# Kirby's Great Escape (or not so great!)



## BelfiCat (Aug 28, 2004)

I was on the computer (as usual) and Kirby was sleeping on the chair next to me, once more as usual. It was just our daily routine. My mum had taken my brother out swimming, but left the clothes outside to dry, and asked me to bring them in later. So when I had a spare minute, I left the computer desk and went into the garden through our conservatory door, and started taking the washing down. When I was finished, I stepped back inside and locked the door and put the washing on a chair. I was back in my chair within five minutes of leaving it, but something didn't seem right. All of a sudden, I noticed Kirby wasn't there. This was odd, I remember thinking, he usually follows me wherever I go...
Suddenly, I realised I'd left the conservatory door open while I'd been outside, and Kirby must have followed me! I never usually let him outside as when we bought him the breeder made us sign a contract keeping him in, but whenever he got the slightest chance he'd take it (usually with either me or my mum keeping a close eye on him). I called around the house at first, hoping he'd come out of wherever he was hiding and greet me with him usual meow, but I searched in vain. I then knew he must have escaped outside, there was no other reason for him not to come when called, or in fact, for him not to be following me around anyway! I ran outside hoping he hadn't gone far (by this time it was about 10 minutes after I'd first got the fatal phone call). I called out his name, and searched all through the trees and hedges lining the sides of my garden, and finally, thankfully, I saw a patch of white between the green. I called out his name, but he seemed oblivious to the fact I was alive, and carried out making his way deeper into the hedge. I didn't want to chase him, incase I scared him out of my garden, or deeper into the vegetation, but all this time I knew I had to get him inside before my mum came home. I sat and waited patiently, begging he'd come a bit closer. I finally got my chance, when he left the current bush he was exploring and made his way to another. I grabbed him as fast as possible and whisked him inside and locked the door. 
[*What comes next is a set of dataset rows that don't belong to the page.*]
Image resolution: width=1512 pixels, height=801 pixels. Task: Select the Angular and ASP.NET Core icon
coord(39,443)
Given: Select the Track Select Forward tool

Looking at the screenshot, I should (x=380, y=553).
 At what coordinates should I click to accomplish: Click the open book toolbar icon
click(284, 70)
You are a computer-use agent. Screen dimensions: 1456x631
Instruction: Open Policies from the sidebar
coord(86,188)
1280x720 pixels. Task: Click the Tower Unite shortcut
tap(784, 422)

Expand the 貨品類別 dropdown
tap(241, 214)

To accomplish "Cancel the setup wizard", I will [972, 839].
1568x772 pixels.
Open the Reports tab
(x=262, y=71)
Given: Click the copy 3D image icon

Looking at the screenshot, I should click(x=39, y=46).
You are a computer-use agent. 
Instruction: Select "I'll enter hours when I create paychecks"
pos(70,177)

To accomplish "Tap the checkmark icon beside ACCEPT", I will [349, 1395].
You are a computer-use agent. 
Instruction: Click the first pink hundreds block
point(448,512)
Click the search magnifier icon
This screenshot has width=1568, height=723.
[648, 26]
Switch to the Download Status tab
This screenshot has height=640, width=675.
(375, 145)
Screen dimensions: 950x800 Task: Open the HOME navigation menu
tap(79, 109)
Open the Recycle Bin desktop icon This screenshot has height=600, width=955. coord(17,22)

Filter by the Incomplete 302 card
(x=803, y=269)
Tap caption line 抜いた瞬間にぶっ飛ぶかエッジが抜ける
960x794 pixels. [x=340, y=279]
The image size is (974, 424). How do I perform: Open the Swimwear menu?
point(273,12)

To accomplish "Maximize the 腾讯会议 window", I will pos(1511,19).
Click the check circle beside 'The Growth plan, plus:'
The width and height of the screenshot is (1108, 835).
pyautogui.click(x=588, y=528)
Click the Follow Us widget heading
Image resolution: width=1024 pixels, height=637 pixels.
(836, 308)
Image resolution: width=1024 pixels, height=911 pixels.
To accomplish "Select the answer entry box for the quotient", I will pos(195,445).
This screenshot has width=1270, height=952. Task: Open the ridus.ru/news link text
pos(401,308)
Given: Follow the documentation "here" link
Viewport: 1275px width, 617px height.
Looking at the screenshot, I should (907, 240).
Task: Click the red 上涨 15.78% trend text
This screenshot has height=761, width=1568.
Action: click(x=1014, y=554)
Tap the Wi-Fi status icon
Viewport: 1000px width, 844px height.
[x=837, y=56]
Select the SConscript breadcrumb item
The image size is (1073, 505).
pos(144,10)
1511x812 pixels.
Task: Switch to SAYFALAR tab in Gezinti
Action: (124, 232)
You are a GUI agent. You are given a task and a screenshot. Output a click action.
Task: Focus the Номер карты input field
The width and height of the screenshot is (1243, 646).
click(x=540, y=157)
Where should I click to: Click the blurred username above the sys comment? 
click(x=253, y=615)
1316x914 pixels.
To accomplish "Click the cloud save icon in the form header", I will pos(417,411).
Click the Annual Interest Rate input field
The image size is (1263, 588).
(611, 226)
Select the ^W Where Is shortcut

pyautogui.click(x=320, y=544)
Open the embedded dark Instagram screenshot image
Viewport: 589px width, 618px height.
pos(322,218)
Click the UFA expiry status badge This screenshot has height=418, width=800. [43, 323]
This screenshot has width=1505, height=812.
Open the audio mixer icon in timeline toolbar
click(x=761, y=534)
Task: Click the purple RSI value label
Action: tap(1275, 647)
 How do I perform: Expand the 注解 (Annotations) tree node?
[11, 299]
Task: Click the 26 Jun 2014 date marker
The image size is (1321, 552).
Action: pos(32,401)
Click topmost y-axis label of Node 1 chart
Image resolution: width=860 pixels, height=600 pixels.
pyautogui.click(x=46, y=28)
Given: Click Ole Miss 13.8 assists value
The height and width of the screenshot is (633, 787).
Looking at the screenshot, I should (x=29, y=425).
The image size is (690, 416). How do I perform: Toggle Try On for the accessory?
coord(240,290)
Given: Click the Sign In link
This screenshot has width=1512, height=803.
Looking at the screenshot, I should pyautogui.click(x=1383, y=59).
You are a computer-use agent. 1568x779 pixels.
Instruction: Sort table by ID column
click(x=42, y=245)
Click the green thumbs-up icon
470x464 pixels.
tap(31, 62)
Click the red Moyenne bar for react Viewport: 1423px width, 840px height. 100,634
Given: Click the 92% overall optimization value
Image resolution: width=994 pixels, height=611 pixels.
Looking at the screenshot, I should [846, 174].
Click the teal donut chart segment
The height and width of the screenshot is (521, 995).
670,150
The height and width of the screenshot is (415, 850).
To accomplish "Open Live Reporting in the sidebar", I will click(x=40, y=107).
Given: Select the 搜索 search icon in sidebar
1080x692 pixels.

I know the story may not seem much compared to what alot of people go through, but I was so scared when I realized there may be a chance I'd never see him again. Cats are known to come back home, but what if he didn't? What if someone stole him, what if he got attacked, what if he couldn't find his way back home, what if he didn't want to? I felt so scared and sad at the thought of losing him, and I am so glad that he is back inside where he should be.


----------



## Jeanie (Jun 18, 2003)

You must have been terrified. I know I would be. I'm glad you caught him!


----------



## BelfiCat (Aug 28, 2004)

Trust me, I was! I am really glad I've got him back, but I think that's it's a good thing I've had this experience now, I'll always be more careful from now on about leaving the door open, this time I was lucky but next time I may not be!


----------



## jessamica8 (Aug 17, 2004)

I understand how scary it can be ... my cat actually shredded a screen at night and escaped. Once I lost him for over 24 hours. It's very scary, because you can't know when they'll come back. Lucky you found him right away and he's safe back at home!


----------